Work required.
Could you please find each line in the records that contains the word "Delete" and copy it?

#### Material for this exercise

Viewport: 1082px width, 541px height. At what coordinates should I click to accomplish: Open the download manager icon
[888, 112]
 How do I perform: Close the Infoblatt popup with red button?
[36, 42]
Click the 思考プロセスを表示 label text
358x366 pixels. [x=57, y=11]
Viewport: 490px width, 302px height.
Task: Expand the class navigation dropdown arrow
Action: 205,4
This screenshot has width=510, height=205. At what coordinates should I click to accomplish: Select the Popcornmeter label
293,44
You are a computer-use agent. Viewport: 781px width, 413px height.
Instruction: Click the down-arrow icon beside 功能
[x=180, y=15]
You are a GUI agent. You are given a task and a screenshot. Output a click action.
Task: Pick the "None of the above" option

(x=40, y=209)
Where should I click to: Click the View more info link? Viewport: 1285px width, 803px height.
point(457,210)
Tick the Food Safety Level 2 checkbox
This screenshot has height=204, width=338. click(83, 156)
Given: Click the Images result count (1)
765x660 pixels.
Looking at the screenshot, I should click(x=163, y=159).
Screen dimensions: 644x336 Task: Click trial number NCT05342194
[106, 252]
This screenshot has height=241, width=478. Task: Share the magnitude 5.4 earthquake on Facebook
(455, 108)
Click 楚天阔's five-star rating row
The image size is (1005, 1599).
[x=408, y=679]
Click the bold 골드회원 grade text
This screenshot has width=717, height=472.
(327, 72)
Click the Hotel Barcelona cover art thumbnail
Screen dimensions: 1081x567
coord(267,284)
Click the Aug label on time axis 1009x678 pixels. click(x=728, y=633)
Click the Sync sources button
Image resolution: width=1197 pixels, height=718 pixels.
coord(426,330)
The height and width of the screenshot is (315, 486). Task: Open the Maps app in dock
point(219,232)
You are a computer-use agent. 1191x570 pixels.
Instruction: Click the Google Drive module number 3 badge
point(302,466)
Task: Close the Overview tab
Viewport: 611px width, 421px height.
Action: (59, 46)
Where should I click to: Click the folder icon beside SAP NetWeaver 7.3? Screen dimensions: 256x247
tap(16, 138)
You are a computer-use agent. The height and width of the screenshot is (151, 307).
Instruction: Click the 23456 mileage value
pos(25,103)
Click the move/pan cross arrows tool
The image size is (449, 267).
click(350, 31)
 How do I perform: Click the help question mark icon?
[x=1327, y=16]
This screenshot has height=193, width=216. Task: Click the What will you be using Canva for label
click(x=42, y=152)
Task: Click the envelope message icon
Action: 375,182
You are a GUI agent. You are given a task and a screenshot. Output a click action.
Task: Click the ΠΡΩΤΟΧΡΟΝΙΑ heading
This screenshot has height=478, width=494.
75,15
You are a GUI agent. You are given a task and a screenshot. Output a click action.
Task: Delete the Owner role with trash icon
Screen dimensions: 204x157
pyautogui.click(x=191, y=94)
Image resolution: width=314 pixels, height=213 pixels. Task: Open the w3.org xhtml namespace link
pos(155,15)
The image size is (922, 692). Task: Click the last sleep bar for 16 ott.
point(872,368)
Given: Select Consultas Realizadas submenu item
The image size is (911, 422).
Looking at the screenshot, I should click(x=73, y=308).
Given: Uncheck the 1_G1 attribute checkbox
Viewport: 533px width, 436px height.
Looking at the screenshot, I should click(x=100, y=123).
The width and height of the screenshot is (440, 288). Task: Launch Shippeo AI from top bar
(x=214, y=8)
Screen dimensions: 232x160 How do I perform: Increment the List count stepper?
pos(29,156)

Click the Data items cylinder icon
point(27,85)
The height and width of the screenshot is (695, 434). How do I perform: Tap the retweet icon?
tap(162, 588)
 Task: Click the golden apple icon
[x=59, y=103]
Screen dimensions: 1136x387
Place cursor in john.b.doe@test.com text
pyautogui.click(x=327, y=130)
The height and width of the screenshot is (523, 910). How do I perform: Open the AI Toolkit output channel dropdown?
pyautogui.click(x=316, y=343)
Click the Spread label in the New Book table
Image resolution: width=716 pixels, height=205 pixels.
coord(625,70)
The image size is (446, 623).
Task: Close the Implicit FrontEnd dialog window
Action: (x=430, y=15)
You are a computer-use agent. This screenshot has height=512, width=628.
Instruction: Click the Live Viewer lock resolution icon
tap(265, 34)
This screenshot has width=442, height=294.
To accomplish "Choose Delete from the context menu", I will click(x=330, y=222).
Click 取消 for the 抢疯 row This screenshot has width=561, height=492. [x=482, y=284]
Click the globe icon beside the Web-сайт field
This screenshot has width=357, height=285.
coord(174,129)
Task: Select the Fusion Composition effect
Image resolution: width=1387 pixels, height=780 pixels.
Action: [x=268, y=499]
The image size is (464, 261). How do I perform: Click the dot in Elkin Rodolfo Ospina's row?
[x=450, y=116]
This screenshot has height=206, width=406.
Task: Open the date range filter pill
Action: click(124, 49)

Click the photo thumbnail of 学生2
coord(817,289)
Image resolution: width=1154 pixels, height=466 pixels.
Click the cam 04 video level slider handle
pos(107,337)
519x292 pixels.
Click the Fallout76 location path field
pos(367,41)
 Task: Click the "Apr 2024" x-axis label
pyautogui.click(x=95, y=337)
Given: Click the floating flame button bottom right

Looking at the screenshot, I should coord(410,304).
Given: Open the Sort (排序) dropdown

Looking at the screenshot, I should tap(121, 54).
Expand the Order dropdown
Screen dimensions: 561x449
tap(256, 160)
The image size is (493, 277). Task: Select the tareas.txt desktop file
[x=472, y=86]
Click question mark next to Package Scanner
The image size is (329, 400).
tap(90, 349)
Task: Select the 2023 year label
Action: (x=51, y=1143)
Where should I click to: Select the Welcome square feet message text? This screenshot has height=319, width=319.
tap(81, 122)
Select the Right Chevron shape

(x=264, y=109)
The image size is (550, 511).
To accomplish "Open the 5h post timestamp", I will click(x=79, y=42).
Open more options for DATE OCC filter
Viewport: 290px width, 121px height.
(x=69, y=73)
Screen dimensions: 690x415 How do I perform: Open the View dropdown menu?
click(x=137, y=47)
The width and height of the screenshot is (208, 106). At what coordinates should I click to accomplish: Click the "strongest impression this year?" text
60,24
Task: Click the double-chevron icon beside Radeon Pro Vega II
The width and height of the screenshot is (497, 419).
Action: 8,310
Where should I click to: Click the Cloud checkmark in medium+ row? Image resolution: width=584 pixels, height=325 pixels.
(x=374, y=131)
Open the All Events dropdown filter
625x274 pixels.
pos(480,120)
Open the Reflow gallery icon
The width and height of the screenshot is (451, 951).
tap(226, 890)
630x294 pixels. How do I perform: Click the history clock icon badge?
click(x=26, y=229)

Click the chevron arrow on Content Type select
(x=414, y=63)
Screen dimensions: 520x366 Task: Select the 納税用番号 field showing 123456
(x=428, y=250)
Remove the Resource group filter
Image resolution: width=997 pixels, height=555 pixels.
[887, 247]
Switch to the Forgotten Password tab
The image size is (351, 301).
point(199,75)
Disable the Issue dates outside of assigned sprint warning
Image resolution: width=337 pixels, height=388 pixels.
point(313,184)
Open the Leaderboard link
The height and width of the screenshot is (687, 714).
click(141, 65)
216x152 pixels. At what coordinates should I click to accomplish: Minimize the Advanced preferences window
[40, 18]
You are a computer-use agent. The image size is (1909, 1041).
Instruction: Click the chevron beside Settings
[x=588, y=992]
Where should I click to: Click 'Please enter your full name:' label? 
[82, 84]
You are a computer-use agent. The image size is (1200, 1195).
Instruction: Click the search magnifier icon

########

Problem solution.
Task: Delete the Owner role with trash icon
To accomplish "Choose Delete from the context menu", I will click(x=330, y=222).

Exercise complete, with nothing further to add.